# Denia Life



## michaelclyro (Jan 9, 2015)

Hi just having a nosey around and was wondering if anyone has any pros/cons of schools in Denia for a 6 year old child and life in Denia in general ( we have been but 8 years ago) , we are a year off moving and I have been looking at this site for 6 months without posting hoping to glean info , no idea where we want to move to but Denia is sortof leading the way right now , any help appreciated, thanks in advance Michael.


----------



## agua642 (May 24, 2009)

Hi, Denia is lovely, the port area has been developed and is great for walking, there are more development plans in progress for Denia. Schools for young children :- I recommend you opt for public Spanish schools your children are young enough to learn Spanish very quickly, & the public systems are great! They will feel part of the community very quickly! I can't gives you my opinion of junior schools in Denia as my daughter went to junior school in another Spanish town. I can however recommend Senior school Historiadora Chabas , my daughter did her 6th form there and we found it to be great. Her other senior years were at IES(institute education secondary) in Pedreguer. Good luck with move.dde0a


----------



## michaelclyro (Jan 9, 2015)

Sounds great we will be heading there very soon to have a look at the schools and the area again, many thanks for the quick reply.


----------

------------------------------------------------------------

- [EXERCISE 1]: Collect every line of the listing that contains the word "This".
The Denia thread and the listing have no connection to each other.

- [GIVEN DATA]:

------------------------------------------------------------

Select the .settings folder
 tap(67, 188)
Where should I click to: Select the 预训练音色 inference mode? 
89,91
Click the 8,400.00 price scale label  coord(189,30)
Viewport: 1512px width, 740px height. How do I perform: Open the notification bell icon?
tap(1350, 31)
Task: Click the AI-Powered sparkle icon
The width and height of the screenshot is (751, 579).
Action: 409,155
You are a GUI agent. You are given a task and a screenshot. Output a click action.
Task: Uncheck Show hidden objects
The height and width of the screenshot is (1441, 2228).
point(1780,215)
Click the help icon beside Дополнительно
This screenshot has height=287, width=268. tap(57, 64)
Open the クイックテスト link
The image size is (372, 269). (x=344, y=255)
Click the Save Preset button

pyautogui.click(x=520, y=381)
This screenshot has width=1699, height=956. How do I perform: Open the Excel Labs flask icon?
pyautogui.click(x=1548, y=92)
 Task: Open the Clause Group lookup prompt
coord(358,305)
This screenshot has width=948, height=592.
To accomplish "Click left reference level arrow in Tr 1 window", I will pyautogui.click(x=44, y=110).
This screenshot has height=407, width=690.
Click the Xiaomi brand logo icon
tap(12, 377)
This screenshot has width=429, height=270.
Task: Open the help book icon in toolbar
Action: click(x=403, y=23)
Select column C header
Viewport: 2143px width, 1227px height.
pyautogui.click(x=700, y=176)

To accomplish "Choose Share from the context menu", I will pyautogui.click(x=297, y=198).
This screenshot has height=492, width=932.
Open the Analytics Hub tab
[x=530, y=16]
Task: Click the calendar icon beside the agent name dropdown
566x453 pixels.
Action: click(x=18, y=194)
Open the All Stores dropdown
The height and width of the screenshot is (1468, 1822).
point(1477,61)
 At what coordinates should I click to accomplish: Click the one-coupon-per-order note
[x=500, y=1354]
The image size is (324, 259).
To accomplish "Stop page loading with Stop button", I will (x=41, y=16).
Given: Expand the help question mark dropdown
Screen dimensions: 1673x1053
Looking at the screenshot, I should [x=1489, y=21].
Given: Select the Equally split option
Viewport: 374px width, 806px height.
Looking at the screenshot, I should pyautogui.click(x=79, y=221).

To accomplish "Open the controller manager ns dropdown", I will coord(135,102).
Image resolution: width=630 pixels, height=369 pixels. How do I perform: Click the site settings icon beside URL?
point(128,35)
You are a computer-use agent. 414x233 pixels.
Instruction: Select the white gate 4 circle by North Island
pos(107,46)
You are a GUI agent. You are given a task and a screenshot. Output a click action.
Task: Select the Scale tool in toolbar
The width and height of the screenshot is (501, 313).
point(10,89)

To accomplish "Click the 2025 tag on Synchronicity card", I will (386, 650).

------------------------------------------------------------

- [EXERCISE 2]: Reproduce word for word the stretch of the Denia thread from "## agua642 (May" through "the quick reply.".

- [PROBLEM SOLUTION 1]:
This screenshot has height=287, width=268. tap(57, 64)
This screenshot has width=1699, height=956. How do I perform: Open the Excel Labs flask icon?
This screenshot has width=948, height=592.
This screenshot has height=407, width=690.
This screenshot has width=429, height=270.
This screenshot has height=492, width=932.

- [PROBLEM SOLUTION 2]:
## agua642 (May 24, 2009)

Hi, Denia is lovely, the port area has been developed and is great for walking, there are more development plans in progress for Denia. Schools for young children :- I recommend you opt for public Spanish schools your children are young enough to learn Spanish very quickly, & the public systems are great! They will feel part of the community very quickly! I can't gives you my opinion of junior schools in Denia as my daughter went to junior school in another Spanish town. I can however recommend Senior school Historiadora Chabas , my daughter did her 6th form there and we found it to be great. Her other senior years were at IES(institute education secondary) in Pedreguer. Good luck with move.dde0a


----------



## michaelclyro (Jan 9, 2015)

Sounds great we will be heading there very soon to have a look at the schools and the area again, many thanks for the quick reply.